Pseudofossils are an interesting aspect of palaeontology that crop up from time to time and can make life both interesting and frustrating. I have already commented on the problems of identifying fossil bones in the field but these are a bit more specialised. Of course if you has as many different shapes as are available for all the fossils out there (think of the various shapes of the bones in just the human body, then add to that all other vertebrates and their variations, then add in shells, tracks, eggs and the rest) and the sheer number of rocks and pebbles that have odd shapes and can end up looking like fossils and you can probably see where this is going. Basically there are lots of bits of rock out there that are not fossils, but do look just like them.

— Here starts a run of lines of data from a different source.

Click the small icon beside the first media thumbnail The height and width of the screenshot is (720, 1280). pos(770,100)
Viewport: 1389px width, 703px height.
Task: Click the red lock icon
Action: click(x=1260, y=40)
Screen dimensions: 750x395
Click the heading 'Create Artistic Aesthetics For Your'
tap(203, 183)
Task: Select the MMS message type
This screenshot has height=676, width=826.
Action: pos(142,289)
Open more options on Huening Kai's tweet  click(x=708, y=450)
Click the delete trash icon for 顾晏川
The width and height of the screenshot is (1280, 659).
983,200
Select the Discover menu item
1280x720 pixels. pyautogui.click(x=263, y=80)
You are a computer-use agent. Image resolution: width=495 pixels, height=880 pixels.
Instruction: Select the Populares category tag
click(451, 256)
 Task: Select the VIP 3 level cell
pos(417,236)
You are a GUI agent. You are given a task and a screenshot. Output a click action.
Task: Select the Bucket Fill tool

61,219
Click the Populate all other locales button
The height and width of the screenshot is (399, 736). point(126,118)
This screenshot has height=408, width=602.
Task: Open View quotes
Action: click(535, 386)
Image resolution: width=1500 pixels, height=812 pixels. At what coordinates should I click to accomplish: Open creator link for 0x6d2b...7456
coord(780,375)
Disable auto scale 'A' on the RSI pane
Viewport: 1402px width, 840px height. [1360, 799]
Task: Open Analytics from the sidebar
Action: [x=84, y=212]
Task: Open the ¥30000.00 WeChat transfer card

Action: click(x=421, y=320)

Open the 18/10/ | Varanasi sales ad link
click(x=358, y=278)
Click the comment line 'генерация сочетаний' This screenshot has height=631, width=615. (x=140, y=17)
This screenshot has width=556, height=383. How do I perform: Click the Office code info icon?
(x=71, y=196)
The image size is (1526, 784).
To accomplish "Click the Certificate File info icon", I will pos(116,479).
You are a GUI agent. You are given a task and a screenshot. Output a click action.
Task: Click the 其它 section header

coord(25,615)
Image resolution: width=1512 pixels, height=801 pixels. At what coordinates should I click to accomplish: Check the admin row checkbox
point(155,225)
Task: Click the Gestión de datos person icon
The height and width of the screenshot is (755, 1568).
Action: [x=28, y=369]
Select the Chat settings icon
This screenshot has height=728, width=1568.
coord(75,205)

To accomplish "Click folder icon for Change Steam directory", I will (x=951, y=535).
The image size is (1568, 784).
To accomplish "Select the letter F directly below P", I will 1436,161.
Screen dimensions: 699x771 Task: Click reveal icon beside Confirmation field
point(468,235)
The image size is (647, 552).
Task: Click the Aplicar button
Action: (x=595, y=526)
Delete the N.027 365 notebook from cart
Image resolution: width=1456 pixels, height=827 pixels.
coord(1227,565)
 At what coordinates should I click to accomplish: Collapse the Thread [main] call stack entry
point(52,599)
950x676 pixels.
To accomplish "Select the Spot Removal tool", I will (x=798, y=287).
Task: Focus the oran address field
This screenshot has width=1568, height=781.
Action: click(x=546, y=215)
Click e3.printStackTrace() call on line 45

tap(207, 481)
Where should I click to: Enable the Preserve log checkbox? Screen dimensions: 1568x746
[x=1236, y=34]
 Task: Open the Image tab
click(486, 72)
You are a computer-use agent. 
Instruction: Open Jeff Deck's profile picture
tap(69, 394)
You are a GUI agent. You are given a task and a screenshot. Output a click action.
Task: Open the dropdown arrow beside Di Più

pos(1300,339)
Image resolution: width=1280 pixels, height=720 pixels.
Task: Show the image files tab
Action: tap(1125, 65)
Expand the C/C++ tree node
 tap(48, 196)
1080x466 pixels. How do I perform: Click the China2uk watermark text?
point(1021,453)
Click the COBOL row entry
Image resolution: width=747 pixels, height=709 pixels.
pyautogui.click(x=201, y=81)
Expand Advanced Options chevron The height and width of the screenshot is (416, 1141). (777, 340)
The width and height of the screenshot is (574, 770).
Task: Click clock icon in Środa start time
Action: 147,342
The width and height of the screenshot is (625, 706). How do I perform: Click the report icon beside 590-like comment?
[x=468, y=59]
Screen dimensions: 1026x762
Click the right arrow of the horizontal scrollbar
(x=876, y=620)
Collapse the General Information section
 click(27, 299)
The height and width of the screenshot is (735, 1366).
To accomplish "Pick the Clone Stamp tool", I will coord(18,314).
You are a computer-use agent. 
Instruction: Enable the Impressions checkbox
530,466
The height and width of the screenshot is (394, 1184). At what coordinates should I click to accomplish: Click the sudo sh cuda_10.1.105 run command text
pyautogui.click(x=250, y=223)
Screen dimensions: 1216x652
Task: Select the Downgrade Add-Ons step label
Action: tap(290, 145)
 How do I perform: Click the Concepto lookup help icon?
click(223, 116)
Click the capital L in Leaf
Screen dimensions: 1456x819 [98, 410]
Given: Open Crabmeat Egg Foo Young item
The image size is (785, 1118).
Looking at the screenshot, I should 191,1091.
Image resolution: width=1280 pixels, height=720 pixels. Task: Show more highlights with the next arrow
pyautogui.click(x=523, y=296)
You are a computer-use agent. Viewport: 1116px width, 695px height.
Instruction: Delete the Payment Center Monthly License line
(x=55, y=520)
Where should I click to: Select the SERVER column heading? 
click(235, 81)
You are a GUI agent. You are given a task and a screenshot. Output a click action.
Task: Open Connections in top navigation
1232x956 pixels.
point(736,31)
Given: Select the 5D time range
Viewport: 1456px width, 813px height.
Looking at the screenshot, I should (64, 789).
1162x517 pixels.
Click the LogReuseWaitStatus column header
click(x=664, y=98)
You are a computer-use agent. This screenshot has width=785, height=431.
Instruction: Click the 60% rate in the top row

This is generally only an issue for two reasons – it’s very annoying when you spot something in the field that looks like a fantastic find and turns out to be a lump of rock, and it’s even more annoying when someone brings you (by which I mean generally send you a photo) a ‘fossil’ that isn’t and then they get pissy / whiny / aggressive when you point out to them that it’s a lump of rock. I’ve not been on the receiving end of too much of the latter but I have heard plenty of it from colleagues and have stumbled through a couple of incidents on the web at various points.
To be fair, these things often look remarkably like fossils, and if they actually turn up in fossiliferous bed, it’s easy to understand why people think they are fossils. I’ve certainly seen a couple the required and double and then triple check to confirm that they aren’t bone (though some are obvious, do hunt down the ‘fossil mouse’ on display in the Natural History Museum in London). On that subject here is one that caught my eye in Mexico that I thought a few people might like, though perhaps only if you know what it looks like!
Here is the pseudofossil in question (above), which to many probably looks like the lump of brown rock that it actually is. However, it bears a remarkable similarity to the scapula (the shoulder blade) of various basal reptiles, with subtleties of form you don’t even find in some poor fakes or reconstructions. Just to prove it, here is a nice drawing of the scapula of Stenalorhynchus lifted and modified from the fantastic ‘Osteology of Reptiles’ by the great A.S. Romer. We are only interested in the bone in the upper middle of the drawing hopefully you can see just how similar these things are, or at least how easy it is to mistake one for the other at a quick glance at distance in the field.